Personal information
- Born: January 7, 1987 (age 39) Binghamton, New York, U.S.

Sport
- Sport: Wrestling
- Event(s): Freestyle and Folkstyle
- College team: Cornell

Medal record
Men's collegiate wrestling
Representing the Cornell Big Red
NCAA Division I Championships
| Gold medal – first place | 2009 St. Louis | 125 lb |
| Silver medal – second place | 2006 Oklahoma City | 125 lb |
| Bronze medal – third place | 2007 Auburn Hills | 125 lb |

= Troy Nickerson =

American wrestler and coach (born 1987)

Troy Nickerson (born January 7, 1987) is a former wrestler and NCAA champion out of Cornell University. He is the current head wrestling coach at the Army West Point.

==High school career==
Nickerson attended Chenango Forks High School in Chenango Forks, New York. At Chenango Forks, Nickerson became the first five-time high school state champion of New York State and amassed a record of 217-6, while winning several Junior National championships. Intermat wrestling named him the ninth best high school wrestler for the entire 20-year period ending in 2005. Nickerson was also named the Junior Hodge Trophy winner in 2005. At the Fargo tournament, a national championship tournament in the U.S. for freestyle and Greco-Roman wrestling, he captured five titles in six tries.

==College career==
After graduating from high school Nickerson attended Cornell University, where he won three EIWA wrestling titles and was a rare four-time NCAA All-American. In his junior year, Nickerson won the 2009 NCAA wrestling title at 125 pounds.
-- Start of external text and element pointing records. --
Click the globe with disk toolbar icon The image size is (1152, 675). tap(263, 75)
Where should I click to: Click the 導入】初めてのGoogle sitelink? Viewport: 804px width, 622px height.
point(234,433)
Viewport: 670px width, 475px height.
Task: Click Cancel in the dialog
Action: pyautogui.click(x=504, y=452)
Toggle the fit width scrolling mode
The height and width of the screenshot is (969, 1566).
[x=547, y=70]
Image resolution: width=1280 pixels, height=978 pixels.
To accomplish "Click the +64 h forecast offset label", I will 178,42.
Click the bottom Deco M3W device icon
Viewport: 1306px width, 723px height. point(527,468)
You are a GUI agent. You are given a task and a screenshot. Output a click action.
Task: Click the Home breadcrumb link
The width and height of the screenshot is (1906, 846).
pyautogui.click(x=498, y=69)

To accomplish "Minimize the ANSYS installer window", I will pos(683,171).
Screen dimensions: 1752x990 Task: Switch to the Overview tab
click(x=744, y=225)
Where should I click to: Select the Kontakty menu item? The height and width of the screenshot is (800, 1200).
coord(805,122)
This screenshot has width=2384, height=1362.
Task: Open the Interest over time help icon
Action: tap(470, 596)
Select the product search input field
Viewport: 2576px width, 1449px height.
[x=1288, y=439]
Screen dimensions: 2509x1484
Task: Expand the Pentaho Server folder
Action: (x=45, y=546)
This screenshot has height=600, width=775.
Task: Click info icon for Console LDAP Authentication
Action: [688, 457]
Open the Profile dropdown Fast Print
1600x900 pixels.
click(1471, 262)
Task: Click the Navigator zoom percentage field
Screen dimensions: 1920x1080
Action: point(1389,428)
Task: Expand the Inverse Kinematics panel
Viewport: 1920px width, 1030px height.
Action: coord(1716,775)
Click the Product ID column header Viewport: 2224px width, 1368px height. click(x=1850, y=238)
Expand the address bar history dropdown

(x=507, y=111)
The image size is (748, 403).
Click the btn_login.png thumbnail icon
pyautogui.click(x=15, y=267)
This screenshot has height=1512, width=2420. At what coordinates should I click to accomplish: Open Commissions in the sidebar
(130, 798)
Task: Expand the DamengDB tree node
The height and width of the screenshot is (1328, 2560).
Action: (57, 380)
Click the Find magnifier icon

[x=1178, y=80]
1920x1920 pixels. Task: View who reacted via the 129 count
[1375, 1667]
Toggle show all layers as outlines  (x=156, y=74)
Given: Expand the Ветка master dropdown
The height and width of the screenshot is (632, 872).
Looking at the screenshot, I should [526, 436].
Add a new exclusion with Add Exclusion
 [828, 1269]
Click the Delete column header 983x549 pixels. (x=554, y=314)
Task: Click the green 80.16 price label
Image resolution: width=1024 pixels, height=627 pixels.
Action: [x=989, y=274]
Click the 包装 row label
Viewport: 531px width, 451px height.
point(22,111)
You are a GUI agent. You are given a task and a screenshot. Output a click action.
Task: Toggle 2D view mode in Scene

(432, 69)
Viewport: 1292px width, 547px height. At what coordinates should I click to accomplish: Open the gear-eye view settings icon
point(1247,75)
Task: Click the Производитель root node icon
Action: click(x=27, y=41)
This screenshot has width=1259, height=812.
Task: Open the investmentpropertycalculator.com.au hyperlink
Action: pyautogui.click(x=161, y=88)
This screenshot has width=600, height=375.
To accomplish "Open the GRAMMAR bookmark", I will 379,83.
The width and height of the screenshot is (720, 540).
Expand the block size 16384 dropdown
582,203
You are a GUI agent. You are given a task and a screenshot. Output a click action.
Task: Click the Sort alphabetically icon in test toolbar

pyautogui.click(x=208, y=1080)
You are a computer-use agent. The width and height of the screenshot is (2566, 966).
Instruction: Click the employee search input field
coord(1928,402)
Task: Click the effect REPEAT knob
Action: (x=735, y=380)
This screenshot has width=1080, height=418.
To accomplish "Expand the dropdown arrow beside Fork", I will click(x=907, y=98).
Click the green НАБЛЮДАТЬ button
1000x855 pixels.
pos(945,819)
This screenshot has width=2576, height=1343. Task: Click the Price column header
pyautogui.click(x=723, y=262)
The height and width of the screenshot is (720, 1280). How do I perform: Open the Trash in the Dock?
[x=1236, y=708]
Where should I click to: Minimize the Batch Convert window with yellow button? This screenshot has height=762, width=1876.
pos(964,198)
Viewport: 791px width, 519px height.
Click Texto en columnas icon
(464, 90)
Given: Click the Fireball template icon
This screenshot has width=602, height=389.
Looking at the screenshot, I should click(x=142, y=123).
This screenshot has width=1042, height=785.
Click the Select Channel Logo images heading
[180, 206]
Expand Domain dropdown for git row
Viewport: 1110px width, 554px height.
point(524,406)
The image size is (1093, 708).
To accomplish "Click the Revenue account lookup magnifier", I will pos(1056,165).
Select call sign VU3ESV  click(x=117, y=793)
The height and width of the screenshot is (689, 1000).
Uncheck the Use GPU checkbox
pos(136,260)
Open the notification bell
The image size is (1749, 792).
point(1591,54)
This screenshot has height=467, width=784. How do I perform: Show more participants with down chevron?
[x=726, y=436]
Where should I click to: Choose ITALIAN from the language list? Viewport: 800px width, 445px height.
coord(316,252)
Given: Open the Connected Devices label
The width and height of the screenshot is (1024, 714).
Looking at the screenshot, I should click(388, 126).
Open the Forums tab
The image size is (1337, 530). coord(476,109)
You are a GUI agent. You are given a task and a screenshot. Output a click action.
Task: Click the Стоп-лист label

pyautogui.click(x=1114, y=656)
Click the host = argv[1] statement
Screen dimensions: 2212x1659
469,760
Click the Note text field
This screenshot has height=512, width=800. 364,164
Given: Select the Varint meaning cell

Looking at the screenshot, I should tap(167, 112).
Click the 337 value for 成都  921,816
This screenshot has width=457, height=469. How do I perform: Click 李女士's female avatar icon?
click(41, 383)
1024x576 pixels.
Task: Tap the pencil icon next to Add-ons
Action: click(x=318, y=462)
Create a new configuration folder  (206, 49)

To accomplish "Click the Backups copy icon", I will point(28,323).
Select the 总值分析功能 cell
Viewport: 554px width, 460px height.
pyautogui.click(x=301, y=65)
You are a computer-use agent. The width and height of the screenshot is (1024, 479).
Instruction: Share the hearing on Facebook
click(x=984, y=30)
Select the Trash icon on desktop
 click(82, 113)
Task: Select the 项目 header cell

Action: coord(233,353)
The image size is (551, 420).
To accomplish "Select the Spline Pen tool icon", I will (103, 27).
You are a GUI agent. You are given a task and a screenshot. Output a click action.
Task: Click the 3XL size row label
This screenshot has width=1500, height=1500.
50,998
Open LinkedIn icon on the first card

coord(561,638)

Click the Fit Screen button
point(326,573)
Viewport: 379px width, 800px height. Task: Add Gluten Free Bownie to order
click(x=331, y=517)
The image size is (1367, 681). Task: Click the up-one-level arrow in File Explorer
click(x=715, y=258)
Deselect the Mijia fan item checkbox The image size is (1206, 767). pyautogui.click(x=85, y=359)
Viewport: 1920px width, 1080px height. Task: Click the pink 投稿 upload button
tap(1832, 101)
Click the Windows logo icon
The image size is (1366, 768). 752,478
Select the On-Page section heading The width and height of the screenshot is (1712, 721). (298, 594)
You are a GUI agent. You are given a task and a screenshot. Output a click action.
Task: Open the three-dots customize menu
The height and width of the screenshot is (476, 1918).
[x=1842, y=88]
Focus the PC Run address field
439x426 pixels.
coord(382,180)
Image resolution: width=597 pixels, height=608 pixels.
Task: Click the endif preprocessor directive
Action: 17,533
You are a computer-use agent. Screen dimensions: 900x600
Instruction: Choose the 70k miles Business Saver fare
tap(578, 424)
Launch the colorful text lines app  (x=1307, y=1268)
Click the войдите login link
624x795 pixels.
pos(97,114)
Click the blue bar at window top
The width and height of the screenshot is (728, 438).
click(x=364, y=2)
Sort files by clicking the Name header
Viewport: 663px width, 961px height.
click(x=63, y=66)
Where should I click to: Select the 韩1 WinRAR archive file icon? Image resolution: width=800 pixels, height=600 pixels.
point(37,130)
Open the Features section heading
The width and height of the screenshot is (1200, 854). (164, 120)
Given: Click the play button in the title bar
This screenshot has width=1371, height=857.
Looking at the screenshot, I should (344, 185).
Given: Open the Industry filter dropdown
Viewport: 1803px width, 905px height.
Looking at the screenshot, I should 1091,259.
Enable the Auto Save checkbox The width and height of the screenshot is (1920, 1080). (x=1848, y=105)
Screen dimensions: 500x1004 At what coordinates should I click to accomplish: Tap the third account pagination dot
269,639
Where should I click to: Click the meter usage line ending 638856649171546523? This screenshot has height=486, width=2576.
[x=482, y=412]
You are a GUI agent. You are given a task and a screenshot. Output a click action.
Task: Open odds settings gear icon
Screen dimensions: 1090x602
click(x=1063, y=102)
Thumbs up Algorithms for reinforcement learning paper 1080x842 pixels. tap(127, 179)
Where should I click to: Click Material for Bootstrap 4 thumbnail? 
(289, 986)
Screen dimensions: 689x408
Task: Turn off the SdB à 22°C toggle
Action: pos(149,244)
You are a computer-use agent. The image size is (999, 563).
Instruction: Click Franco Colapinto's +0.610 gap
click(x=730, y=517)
He finished 2nd as a true freshman, 3rd as a sophomore, and 4th as a senior with a total career record of 97-8. He served as captain during his senior year and was also a member of the Quill and Dagger society.

==Coaching career==
In September 2010, Nickerson accepted a position as an assistant coach for the Finger Lakes Wrestling Club of New York, which focuses on promoting all levels of wrestling in New York State.

In 2011 and 2012, Nickerson competed in freestyle wrestling on the senior level, with his goal of making the U.S. Olympic team. He would not make the 2012 U.S. Olympic Trials and afterwards would turn his full attention to coaching. In 2012, he was hired as an assistant coach at Iowa State. In 2014, Nickerson was named head coach of the University of Northern Colorado wrestling program.

Nickerson was named the head coach at Army West Point on June 9, 2025.